> Exercise requirements
Reproduce the lines unchanged, starting at the line that contains "At what coordinates should I click to accomplish: Check" and ending at the line that contains "point(108,236)".

Extracted data entries
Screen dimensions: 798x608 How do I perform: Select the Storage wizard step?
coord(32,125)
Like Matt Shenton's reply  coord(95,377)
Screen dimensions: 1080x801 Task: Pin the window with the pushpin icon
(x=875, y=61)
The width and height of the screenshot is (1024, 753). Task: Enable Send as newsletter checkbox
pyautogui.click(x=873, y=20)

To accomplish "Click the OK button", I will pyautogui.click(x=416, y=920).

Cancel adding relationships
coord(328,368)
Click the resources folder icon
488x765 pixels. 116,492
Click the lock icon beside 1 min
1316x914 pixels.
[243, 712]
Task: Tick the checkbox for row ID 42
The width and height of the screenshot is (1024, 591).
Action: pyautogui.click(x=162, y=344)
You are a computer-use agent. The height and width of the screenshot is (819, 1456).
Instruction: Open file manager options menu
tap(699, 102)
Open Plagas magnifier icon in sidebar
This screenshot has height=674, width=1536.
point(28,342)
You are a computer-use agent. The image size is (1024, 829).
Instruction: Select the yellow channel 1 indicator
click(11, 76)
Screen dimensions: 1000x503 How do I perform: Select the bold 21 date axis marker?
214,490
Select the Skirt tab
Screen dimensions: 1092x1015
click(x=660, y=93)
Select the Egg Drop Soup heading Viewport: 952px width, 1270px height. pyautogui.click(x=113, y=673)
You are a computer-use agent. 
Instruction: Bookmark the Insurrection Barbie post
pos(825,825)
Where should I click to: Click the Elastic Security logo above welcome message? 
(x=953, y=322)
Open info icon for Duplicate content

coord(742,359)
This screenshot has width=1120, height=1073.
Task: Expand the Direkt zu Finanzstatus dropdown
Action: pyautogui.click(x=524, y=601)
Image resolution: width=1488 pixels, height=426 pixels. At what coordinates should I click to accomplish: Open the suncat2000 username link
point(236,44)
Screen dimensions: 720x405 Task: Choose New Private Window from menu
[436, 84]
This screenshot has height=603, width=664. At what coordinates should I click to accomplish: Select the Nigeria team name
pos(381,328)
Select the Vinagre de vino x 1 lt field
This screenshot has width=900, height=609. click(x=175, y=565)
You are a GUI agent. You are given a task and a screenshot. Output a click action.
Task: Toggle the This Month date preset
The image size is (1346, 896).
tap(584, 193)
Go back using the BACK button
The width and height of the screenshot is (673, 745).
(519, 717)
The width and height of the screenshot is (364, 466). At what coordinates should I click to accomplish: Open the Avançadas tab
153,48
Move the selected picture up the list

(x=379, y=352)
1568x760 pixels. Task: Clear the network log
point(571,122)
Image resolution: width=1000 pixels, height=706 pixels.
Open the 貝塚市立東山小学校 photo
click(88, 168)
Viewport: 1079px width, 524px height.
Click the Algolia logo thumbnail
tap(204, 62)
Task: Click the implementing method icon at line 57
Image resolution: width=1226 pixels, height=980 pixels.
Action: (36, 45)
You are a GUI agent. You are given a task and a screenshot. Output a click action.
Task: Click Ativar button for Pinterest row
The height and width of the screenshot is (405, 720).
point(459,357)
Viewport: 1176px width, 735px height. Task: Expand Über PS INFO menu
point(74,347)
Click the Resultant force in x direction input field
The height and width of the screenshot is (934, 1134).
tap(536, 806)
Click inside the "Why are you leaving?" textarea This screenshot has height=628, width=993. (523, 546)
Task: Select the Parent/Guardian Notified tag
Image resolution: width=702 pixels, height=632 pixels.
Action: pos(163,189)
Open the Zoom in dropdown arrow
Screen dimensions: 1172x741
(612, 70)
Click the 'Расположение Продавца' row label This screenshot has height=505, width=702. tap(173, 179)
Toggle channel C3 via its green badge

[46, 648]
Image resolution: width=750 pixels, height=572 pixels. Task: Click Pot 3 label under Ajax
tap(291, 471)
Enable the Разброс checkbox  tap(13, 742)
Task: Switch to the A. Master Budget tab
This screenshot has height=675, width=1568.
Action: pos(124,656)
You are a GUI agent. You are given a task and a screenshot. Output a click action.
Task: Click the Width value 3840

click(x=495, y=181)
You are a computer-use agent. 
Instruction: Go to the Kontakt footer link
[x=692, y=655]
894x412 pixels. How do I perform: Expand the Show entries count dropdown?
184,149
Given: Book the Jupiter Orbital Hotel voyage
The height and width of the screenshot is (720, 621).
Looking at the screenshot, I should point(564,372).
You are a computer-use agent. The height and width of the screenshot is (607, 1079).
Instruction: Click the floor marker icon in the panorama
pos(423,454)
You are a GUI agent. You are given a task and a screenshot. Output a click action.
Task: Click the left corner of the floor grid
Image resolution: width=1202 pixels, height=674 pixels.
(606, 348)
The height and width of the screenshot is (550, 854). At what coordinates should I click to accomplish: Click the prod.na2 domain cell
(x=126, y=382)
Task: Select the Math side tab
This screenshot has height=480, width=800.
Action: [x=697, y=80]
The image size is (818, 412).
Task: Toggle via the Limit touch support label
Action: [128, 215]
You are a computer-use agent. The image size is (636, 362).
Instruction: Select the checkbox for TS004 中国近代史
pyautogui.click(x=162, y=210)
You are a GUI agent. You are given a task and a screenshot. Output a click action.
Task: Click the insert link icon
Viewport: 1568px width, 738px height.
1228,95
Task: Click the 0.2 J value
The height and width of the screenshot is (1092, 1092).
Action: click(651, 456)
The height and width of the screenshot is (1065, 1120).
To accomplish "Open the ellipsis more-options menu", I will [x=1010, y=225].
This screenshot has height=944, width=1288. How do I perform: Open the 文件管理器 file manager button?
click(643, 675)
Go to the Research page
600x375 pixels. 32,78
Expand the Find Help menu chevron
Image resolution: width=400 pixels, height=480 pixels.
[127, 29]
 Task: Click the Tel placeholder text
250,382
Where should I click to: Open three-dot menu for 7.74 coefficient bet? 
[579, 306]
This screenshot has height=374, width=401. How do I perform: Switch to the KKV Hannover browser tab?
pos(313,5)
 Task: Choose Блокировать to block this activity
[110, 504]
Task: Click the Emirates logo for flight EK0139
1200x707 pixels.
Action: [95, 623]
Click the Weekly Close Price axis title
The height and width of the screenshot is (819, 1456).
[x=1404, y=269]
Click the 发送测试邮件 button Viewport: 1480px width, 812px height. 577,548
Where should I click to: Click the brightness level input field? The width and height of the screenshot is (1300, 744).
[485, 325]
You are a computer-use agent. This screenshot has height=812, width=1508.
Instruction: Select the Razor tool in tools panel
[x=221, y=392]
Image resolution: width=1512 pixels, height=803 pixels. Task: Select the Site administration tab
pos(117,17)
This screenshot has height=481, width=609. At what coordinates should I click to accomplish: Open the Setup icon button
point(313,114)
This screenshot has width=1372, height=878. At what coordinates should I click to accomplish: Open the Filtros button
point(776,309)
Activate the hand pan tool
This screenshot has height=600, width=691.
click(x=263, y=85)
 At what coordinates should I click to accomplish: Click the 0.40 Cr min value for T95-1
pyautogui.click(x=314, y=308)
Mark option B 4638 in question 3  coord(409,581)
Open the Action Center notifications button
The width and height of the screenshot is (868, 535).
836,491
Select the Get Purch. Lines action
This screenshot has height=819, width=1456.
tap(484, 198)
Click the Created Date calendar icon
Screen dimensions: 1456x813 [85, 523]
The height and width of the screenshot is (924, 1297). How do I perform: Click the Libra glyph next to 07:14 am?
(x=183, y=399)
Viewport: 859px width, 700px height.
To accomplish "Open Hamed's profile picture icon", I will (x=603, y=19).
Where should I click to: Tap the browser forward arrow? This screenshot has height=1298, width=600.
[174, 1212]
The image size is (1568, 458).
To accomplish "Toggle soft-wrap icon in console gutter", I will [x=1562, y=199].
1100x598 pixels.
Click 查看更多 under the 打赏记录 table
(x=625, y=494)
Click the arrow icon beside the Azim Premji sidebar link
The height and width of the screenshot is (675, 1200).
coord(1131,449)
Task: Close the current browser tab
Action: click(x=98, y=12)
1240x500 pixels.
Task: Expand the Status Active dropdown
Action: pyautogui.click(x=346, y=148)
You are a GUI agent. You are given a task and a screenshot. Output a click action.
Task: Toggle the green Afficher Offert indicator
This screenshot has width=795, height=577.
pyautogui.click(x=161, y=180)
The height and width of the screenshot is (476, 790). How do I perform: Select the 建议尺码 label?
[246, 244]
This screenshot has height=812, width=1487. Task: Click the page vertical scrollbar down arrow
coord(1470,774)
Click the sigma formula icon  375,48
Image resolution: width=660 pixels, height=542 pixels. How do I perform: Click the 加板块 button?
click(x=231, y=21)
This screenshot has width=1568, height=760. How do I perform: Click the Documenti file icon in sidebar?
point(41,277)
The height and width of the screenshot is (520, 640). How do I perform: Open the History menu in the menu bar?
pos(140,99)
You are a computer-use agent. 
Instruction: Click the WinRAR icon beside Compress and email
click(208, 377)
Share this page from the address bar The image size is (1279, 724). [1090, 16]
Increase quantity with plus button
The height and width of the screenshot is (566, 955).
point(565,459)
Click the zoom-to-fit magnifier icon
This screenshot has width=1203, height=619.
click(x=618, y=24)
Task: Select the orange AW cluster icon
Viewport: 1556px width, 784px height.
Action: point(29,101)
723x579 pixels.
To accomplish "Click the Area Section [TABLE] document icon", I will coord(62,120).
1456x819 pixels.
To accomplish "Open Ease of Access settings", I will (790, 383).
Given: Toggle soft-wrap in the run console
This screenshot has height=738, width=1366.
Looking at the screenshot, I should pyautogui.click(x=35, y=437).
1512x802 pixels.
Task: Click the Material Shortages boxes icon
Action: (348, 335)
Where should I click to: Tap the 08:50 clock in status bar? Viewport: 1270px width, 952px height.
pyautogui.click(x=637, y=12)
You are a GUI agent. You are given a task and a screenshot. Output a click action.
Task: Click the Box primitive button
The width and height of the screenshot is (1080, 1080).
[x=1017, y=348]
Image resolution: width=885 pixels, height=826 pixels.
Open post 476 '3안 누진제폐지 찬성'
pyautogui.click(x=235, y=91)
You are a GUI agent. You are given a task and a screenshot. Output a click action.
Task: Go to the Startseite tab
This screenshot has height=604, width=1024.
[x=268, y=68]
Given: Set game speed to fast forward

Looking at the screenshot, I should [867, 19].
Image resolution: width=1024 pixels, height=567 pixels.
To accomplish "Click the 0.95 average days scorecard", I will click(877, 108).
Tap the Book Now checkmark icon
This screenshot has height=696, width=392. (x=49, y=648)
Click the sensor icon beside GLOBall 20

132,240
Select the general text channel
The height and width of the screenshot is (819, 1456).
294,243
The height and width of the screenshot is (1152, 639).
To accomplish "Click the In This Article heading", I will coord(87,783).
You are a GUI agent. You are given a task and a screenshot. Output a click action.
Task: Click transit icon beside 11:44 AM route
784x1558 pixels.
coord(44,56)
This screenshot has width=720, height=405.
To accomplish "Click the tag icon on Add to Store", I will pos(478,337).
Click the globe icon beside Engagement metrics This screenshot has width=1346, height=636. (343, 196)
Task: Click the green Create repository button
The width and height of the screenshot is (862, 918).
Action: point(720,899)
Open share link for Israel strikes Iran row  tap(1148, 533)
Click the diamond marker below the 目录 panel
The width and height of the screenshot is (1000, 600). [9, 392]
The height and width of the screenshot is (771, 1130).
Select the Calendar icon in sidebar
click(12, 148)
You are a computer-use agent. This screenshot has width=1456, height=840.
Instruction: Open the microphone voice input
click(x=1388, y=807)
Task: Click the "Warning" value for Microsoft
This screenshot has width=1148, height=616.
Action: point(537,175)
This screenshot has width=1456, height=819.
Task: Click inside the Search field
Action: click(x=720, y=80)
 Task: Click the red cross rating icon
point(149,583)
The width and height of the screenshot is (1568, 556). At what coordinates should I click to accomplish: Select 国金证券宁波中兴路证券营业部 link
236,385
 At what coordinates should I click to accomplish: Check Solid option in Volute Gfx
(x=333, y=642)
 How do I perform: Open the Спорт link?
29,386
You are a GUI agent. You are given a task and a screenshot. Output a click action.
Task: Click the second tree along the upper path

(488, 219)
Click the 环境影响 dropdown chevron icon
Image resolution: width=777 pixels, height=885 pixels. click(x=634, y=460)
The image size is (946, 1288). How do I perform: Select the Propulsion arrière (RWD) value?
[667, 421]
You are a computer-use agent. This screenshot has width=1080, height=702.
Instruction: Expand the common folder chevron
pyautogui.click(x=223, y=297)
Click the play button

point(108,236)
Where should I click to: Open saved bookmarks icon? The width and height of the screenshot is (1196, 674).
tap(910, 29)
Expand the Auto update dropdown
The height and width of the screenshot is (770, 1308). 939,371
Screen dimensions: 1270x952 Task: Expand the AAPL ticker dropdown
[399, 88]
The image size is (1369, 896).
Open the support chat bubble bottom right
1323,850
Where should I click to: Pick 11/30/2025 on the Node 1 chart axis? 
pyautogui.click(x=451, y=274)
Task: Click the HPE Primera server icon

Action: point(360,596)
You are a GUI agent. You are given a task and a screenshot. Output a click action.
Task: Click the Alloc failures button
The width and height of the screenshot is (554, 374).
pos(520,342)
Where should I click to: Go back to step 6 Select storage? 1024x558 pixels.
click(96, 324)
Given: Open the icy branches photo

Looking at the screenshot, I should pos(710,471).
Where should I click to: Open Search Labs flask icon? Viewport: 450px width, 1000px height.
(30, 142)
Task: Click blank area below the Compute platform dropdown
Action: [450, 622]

> Task solution
 At what coordinates should I click to accomplish: Check Solid option in Volute Gfx
(x=333, y=642)
 How do I perform: Open the Спорт link?
29,386
You are a GUI agent. You are given a task and a screenshot. Output a click action.
Task: Click the second tree along the upper path

(488, 219)
Click the 环境影响 dropdown chevron icon
Image resolution: width=777 pixels, height=885 pixels. click(x=634, y=460)
The image size is (946, 1288). How do I perform: Select the Propulsion arrière (RWD) value?
[667, 421]
You are a computer-use agent. This screenshot has width=1080, height=702.
Instruction: Expand the common folder chevron
pyautogui.click(x=223, y=297)
Click the play button

point(108,236)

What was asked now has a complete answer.